>> start Extracted records

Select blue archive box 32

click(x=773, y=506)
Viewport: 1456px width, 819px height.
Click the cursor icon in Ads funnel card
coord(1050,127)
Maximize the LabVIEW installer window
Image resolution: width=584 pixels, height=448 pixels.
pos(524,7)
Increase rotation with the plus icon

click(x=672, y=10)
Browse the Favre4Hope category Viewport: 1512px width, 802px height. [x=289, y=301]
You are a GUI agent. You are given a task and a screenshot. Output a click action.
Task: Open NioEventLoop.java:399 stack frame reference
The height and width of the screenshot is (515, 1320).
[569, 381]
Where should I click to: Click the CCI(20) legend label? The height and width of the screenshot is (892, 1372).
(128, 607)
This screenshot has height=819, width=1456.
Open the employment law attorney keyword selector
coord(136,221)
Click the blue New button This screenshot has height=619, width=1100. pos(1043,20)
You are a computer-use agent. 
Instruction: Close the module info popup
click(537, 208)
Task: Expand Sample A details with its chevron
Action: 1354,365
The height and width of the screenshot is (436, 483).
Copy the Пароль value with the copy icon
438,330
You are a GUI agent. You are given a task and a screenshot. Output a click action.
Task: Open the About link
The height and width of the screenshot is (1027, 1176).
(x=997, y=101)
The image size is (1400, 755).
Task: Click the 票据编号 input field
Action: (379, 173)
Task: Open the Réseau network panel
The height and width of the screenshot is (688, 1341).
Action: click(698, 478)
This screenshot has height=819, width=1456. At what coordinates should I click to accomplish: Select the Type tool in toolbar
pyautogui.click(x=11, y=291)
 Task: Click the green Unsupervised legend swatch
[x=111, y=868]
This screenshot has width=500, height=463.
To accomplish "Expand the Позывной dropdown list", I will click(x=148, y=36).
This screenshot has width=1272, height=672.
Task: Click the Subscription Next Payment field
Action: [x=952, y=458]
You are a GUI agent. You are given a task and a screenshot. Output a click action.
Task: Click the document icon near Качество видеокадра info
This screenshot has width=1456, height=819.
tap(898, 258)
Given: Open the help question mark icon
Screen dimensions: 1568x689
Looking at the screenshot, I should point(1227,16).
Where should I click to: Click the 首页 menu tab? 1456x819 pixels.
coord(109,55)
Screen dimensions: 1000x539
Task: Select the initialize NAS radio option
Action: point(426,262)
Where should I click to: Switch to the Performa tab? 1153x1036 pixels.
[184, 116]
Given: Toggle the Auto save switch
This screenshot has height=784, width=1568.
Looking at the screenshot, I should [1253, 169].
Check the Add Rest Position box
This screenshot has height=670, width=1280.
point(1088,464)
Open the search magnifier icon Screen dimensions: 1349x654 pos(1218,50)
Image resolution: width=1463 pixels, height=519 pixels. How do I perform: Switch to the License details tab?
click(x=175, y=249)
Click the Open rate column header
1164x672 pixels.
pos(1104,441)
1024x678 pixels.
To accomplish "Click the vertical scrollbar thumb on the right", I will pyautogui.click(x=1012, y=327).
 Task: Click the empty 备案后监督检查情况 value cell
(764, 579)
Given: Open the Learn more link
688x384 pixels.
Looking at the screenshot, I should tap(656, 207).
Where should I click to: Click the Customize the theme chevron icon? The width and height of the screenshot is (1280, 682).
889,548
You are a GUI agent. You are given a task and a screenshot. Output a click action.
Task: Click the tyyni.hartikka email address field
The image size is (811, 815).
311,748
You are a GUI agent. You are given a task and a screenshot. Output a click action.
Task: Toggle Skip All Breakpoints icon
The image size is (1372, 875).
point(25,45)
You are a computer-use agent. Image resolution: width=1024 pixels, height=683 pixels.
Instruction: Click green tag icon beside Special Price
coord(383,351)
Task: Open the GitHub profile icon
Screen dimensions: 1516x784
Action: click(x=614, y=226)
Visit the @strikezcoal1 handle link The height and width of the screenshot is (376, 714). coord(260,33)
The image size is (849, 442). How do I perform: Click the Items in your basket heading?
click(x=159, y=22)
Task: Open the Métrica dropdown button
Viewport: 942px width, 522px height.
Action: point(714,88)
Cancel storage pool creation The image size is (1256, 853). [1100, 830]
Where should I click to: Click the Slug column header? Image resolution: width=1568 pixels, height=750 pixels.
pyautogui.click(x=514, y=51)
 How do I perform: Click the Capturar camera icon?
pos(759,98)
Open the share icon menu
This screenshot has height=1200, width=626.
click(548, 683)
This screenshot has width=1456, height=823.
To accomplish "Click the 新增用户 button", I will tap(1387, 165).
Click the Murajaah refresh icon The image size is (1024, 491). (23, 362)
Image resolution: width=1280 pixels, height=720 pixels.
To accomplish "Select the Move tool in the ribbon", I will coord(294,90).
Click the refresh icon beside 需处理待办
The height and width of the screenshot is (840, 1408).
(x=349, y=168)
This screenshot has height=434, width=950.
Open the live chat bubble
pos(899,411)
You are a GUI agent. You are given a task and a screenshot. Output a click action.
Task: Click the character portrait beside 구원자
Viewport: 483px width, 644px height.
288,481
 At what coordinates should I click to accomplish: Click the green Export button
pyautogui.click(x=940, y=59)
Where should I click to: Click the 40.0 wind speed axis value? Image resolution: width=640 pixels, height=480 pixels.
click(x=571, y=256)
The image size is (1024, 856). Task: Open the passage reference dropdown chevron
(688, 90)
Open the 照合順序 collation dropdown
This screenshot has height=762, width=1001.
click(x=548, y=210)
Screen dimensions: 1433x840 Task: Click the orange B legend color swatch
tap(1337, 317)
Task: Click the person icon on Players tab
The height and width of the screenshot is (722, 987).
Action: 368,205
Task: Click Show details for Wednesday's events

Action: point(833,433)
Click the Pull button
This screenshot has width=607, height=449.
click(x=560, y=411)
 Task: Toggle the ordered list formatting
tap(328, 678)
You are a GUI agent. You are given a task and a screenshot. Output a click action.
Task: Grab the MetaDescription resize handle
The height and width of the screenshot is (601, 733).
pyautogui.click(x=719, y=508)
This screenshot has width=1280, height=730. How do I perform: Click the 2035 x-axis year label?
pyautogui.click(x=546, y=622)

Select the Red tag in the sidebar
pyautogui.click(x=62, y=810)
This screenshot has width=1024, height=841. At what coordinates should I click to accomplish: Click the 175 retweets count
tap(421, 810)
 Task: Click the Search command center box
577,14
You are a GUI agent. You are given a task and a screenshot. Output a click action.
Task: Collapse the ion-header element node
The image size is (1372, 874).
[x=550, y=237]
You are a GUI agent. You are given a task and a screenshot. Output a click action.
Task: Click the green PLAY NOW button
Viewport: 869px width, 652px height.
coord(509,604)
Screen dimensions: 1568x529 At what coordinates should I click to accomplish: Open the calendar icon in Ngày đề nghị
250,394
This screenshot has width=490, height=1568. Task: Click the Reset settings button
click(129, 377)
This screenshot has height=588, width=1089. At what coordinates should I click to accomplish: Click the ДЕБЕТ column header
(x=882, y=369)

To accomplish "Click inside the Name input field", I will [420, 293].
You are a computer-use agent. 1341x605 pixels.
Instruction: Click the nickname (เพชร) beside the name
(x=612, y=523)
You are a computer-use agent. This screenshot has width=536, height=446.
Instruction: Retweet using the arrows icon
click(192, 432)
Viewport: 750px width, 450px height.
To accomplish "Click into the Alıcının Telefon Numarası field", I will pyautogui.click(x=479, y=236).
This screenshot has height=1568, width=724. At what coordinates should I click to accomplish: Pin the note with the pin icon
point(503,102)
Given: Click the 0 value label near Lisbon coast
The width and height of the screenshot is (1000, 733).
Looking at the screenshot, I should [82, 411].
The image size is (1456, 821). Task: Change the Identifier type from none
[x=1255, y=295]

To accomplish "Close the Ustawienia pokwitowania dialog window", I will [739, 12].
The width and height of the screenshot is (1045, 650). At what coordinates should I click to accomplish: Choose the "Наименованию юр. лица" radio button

>> end Extracted records

- The request: Copy the records above verbatim, beginning with the line that contains "This screenshot has width=490, height=1568." and continuing through the line that contains "will [739, 12].".

- Solution to this exercise:
This screenshot has width=490, height=1568. Task: Click the Reset settings button
click(129, 377)
This screenshot has height=588, width=1089. At what coordinates should I click to accomplish: Click the ДЕБЕТ column header
(x=882, y=369)

To accomplish "Click inside the Name input field", I will [420, 293].
You are a computer-use agent. 1341x605 pixels.
Instruction: Click the nickname (เพชร) beside the name
(x=612, y=523)
You are a computer-use agent. This screenshot has width=536, height=446.
Instruction: Retweet using the arrows icon
click(192, 432)
Viewport: 750px width, 450px height.
To accomplish "Click into the Alıcının Telefon Numarası field", I will pyautogui.click(x=479, y=236).
This screenshot has height=1568, width=724. At what coordinates should I click to accomplish: Pin the note with the pin icon
point(503,102)
Given: Click the 0 value label near Lisbon coast
The width and height of the screenshot is (1000, 733).
Looking at the screenshot, I should [82, 411].
The image size is (1456, 821). Task: Change the Identifier type from none
[x=1255, y=295]

To accomplish "Close the Ustawienia pokwitowania dialog window", I will [739, 12].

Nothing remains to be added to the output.